Any immigrant caught without documents faces deportation. But using a stolen ID or duplicate Social Security number can land a person in prison.
Immigration and Customs Enforcement officials say, in this recent operation, about 65 of the nearly 1,300 workers arrested are facing criminal identity theft charges. All the others could be shipped back to their home countries if they cannot produce documents.
Katherine Fennelly, a professor of public affairs at the University of Minnesota's Humphrey Institute of Public Affairs, said framing the raid as a crackdown on identity theft is a red herring.
Fennelly, who specializes in immigration studies, said illegal immigrants assume false identities to subsist, not to run up another person's credit card account.
"As there are with any group, there are going to be people who are breaking the law intentionally in that regard," she said. "But the bulk of people are just here to work, and trying to find some kind of document that will permit them to work -- not to steal identity and steal funds from others, but just to work."
Fennelly said the U.S. economy depends on millions of unskilled, workers but allows so few visas for new immigrants to work legally. She said the workers who become criminals in order to better their lives are bearing the burden of a failing immigration policy.
Failing or not, the law stands, said Tim Counts, spokesman for ICE in Bloomington. He said unauthorized use of someone's personal information can wreak havoc on future finances or credit reports.
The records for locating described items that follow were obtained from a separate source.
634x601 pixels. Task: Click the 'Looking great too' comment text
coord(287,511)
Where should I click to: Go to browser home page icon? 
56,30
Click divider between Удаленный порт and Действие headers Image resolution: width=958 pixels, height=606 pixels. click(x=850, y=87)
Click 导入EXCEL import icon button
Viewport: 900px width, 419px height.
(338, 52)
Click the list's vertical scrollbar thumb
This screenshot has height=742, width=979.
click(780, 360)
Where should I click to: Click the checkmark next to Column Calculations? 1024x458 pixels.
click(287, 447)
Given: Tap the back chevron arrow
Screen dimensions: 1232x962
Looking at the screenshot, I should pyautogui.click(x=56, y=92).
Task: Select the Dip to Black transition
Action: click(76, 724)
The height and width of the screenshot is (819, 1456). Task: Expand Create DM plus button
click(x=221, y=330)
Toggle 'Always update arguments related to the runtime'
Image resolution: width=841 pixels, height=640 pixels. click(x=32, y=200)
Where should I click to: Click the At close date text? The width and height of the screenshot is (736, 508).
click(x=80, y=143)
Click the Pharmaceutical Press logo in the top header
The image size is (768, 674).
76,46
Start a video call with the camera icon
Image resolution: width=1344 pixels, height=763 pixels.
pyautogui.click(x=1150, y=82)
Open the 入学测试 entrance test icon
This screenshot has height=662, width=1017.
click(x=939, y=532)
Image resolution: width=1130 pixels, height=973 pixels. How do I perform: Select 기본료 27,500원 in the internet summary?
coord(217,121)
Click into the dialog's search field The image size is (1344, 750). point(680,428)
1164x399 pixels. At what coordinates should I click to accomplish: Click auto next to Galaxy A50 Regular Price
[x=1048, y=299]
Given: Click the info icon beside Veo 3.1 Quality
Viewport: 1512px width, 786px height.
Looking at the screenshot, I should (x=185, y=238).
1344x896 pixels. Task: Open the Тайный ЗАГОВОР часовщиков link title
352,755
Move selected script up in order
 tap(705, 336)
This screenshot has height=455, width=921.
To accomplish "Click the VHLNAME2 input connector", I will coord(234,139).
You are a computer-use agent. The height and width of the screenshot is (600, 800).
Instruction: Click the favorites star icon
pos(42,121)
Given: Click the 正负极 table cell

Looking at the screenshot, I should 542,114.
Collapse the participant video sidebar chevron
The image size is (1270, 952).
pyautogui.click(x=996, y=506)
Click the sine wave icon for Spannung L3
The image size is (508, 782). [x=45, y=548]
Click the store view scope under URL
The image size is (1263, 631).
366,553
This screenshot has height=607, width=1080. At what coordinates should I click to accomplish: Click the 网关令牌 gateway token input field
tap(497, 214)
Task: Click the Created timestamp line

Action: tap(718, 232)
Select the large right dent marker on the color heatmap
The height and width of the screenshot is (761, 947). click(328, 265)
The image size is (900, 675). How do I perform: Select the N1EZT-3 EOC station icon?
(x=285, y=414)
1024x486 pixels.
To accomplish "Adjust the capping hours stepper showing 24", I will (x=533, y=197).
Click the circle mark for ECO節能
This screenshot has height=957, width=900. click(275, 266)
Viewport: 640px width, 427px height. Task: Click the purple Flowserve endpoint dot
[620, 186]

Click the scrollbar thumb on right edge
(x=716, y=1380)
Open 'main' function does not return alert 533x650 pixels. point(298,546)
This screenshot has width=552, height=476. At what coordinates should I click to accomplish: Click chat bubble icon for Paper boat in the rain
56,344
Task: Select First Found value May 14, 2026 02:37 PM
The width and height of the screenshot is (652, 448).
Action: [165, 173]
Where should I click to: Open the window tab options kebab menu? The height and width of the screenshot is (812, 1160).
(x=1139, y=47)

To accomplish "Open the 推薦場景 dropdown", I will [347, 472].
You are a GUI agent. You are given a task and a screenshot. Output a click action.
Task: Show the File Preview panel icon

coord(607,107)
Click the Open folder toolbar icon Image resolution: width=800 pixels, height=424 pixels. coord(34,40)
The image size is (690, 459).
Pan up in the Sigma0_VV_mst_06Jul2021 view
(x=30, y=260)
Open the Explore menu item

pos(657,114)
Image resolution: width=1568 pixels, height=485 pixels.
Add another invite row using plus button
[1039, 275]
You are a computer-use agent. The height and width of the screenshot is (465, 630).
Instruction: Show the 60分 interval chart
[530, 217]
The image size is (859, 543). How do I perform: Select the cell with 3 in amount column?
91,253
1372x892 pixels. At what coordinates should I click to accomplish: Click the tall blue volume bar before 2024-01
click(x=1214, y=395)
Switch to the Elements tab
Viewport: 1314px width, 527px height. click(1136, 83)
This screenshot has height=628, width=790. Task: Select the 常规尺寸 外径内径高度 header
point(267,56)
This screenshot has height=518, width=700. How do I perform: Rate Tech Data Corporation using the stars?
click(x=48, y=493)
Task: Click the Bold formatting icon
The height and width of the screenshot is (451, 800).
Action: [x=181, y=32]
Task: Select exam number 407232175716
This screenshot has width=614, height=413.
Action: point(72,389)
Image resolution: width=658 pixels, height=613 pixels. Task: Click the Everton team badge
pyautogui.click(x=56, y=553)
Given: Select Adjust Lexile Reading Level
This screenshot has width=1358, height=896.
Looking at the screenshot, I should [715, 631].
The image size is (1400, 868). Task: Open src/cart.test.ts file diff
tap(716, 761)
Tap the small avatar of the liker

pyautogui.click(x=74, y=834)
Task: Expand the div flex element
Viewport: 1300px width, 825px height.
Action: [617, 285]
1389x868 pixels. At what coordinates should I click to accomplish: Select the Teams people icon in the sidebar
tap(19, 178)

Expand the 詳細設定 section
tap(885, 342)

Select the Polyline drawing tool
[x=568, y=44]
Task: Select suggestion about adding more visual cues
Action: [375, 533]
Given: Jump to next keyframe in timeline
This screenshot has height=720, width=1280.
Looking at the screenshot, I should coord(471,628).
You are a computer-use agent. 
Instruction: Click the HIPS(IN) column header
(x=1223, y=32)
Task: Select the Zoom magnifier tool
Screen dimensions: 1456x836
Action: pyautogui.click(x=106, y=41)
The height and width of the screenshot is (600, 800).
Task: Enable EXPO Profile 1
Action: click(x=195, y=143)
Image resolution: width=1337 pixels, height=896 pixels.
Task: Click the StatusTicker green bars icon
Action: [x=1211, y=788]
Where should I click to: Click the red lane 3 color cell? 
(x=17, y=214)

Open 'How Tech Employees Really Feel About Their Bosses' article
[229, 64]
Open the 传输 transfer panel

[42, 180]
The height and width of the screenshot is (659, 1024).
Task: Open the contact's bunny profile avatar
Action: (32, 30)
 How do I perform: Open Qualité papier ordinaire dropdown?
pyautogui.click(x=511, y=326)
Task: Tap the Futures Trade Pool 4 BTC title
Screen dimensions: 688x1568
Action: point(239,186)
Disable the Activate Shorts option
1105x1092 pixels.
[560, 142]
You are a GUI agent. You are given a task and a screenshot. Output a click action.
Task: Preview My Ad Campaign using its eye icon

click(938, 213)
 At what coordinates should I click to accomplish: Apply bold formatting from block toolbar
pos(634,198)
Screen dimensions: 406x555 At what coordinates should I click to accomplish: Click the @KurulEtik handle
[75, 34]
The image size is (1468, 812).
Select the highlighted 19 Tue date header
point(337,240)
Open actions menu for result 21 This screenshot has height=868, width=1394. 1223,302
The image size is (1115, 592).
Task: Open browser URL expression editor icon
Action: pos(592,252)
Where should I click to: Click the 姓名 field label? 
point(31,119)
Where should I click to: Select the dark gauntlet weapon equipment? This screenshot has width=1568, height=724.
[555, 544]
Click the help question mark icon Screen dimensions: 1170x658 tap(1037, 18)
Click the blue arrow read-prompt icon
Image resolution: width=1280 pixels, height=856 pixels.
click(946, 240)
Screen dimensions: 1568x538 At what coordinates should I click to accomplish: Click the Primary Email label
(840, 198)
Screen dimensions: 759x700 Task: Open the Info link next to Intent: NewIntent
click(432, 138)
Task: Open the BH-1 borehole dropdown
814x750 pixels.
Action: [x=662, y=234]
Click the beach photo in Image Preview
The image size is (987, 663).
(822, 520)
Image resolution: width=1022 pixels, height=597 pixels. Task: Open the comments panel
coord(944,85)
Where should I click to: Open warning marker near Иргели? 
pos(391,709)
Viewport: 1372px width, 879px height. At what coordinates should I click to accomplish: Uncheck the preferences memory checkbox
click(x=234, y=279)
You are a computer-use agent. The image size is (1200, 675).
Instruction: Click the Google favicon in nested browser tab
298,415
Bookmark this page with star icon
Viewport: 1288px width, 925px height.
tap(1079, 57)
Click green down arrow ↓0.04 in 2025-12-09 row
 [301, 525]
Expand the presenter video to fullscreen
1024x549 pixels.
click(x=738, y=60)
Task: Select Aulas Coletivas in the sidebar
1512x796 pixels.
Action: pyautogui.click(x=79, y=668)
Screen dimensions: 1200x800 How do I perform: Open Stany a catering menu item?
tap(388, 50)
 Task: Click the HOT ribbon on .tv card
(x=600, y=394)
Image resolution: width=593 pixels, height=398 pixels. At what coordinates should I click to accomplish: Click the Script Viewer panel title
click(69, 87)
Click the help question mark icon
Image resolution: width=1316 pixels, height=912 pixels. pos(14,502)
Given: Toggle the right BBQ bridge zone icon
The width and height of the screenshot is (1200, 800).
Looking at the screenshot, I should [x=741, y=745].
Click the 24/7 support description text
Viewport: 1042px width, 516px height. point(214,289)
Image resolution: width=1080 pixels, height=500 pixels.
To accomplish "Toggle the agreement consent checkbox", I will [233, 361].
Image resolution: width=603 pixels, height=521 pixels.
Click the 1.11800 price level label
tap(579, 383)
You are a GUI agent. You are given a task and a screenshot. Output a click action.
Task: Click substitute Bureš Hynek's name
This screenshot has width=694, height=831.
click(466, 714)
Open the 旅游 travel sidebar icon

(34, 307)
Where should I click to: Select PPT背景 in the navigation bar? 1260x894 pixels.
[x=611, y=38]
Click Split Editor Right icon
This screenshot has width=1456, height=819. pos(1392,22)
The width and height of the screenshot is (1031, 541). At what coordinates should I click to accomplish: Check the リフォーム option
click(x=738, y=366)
"In working with the Federal Trade Commission, they have identified possibly hundreds of victims who are U.S. citizens or legal immigrants, who may have had their identities stolen and used by individuals to get jobs at Swift," Counts said. "So that absolutely was the priority. But we also have an obligation to enforce the nation's immigration laws, and that includes arresting people who are in the country illegally."
Counts said his agency has stepped up what he called "work site enforcement" since the Immigration and Naturalization Service was disbanded more than three years ago.
"They arrested maybe between 500 and 600 people nationwide in worksite enforcement operations in 2002, the last year they existed," Counts said. "This fiscal year, in 2006, ICE has arrested over 4,000 people. So we definitely prioritize worksite enforcement and we always go after criminal activity first."
Counts said this time the focus is on a those who use the false documents. But he says ICE also routinely patrols the Minneapolis K Mart parking lot and other places, to shut down those who make and sell bogus IDs as well.